Tuesday 5 July 2022

A probabilistic data assimilation framework to reconstruct finite element error fields from sparse error estimates : application to sub-modelling

https://onlinelibrary.wiley.com/doi/10.1002/nme.7090

In the present work, we propose a computational pipeline to recover full finite element error fields from a few  estimates of errors in scalar quantities of interest (QoI). The approach is weakly intrusive, as it is motivated by large-scale industrial applications wherby modifying the finite element models is undesirable. The goal-oriented error estimation methodology that is chosen is the traditional Zhu-Zienkiewicz (ZZ) approach, which is coupled with the adjoint methodology to deliver goal-oriented results. The novelty of the work is that we consider a set of computed error estimates in QoI as partial observations of an underlying error field, which is to be recovered.

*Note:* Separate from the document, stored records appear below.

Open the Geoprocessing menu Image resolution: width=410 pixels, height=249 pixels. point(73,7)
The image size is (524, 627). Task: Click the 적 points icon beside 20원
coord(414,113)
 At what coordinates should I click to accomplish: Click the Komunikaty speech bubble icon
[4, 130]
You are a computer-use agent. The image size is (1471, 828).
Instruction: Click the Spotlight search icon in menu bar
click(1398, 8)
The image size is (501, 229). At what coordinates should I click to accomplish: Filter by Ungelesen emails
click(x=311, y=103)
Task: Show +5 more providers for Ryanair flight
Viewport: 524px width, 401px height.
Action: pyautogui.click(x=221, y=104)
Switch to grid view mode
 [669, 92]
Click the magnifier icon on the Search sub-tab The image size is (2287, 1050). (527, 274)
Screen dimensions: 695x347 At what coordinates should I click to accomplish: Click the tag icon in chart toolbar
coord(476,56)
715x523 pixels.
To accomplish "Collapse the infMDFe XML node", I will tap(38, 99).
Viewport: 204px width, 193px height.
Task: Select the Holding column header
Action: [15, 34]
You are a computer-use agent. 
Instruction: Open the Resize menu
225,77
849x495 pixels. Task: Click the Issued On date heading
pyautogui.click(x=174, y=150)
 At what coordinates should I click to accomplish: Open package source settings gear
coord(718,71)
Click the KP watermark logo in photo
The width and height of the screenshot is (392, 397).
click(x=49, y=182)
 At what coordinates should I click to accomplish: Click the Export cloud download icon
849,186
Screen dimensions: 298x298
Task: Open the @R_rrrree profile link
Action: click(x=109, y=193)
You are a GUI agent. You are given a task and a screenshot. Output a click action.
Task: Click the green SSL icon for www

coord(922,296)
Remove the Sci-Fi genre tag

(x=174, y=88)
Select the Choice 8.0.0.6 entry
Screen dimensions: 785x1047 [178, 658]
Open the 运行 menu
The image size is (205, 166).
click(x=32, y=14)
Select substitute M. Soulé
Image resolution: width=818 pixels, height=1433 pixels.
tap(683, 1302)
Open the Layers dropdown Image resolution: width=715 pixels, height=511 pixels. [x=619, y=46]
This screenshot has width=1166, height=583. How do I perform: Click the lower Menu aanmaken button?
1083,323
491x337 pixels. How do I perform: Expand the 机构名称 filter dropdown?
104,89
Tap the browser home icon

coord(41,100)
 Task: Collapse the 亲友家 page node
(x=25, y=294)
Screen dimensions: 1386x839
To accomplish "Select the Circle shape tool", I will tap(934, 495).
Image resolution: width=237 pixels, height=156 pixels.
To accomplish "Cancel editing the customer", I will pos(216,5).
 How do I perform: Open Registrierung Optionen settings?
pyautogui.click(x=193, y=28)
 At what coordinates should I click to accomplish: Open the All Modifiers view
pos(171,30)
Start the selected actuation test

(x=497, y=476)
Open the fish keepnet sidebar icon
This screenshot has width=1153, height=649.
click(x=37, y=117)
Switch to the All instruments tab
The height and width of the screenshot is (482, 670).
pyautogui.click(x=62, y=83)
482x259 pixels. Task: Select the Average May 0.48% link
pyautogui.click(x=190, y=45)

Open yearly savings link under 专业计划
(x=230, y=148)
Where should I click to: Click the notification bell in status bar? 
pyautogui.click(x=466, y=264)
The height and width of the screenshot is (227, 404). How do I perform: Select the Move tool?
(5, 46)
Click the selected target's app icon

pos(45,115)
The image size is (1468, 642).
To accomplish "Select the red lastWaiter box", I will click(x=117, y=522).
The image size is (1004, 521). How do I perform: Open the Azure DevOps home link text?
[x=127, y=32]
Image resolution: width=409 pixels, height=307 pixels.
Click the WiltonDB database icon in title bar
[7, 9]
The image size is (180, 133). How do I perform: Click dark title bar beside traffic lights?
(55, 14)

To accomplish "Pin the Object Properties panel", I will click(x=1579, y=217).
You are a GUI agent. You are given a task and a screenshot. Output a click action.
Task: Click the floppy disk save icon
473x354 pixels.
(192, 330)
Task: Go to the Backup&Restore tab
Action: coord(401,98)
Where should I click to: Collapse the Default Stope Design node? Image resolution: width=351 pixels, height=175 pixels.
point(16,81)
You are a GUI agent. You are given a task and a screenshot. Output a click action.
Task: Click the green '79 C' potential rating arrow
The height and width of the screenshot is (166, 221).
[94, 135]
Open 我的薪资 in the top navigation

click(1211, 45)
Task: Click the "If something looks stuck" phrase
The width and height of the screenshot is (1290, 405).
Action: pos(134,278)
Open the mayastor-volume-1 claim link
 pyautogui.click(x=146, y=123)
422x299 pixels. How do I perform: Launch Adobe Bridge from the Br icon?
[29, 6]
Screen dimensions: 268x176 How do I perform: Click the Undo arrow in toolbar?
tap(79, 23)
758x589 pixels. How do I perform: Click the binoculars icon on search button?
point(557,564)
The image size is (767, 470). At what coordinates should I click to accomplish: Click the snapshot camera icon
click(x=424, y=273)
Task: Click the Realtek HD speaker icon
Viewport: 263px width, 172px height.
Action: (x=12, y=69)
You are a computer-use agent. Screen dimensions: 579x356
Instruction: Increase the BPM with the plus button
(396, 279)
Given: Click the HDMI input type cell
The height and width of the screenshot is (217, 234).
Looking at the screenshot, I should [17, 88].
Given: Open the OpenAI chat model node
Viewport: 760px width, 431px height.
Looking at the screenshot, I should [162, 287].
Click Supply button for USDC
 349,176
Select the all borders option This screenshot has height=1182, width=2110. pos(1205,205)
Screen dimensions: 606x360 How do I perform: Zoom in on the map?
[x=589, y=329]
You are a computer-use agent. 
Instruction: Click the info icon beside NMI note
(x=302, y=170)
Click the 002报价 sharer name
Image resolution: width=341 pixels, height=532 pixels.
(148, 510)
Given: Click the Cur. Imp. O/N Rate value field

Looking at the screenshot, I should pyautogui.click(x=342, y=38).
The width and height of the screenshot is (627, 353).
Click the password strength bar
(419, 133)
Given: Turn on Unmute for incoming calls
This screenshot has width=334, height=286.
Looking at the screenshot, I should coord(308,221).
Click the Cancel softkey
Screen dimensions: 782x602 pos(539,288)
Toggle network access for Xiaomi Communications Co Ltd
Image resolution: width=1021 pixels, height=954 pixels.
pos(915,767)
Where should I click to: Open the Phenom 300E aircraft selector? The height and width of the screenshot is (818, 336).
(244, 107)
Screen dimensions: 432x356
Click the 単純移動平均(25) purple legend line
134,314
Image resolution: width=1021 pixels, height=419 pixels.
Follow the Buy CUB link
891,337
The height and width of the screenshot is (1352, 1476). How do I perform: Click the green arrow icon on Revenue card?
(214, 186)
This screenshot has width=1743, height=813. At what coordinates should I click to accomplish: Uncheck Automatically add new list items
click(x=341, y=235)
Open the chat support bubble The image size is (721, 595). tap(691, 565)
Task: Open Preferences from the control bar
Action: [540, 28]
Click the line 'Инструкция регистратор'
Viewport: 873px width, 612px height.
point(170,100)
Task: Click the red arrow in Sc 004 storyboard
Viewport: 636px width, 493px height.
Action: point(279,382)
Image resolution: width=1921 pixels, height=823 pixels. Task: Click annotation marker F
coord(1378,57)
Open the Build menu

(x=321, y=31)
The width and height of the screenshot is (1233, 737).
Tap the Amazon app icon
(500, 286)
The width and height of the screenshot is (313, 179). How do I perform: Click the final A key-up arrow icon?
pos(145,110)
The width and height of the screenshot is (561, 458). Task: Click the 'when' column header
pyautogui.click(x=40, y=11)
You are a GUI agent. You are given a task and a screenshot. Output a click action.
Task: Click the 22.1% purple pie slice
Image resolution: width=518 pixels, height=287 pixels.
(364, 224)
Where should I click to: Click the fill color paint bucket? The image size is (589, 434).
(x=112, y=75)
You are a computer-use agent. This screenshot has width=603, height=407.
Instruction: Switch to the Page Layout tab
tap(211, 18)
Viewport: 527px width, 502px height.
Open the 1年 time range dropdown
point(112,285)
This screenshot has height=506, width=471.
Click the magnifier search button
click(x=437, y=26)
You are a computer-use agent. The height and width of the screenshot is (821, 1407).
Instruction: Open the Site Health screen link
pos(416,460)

We then deploy a Bayesian probabilistic estimation framework, introducing a sparse Gaussian prior for the error field by means of linear stochastic partial differential equations (SPDE), with two adjustable parameters that may be tuned via maximum likelihood (which is made tractable by the SPDE approach). As estimating the posterior state of the error field is a numerical bottleneck, despite the employment of the SPDE-based prior, we propose a projection-based reduced order modelling strategy to reduce the cost of using the SPDE model. The projection basis is constructed adaptively, using a goal-oriented divisive clustering approach that is subsequently used to construct a family of radial basis functions satisfying the partition-of-unity property over the computational domain. We show that the Bayesian reconstruction approach, accelerated by the proposed model reduction technology, yields good probabilistic estimates of full error fields, with a computational complexity that is acceptable compared to the evaluation of the ZZ goal-oriented error estimates that must be provided as input to the algorithm. The strategy is applied to submodelling, whereby the global model is solved using a relatively coarse finite element discretisation, and the effect of the numerical error onto submodelling results is to be controlled. To achieve this, we probabilistically recover full error fields over boundaries of submodelling regions, which we propagate to the submodels using a standard Monte-Carlo approach. Future improvements of the method include the optimal selection of goal-oriented error measures to be acquired prior to the error field reconstruction.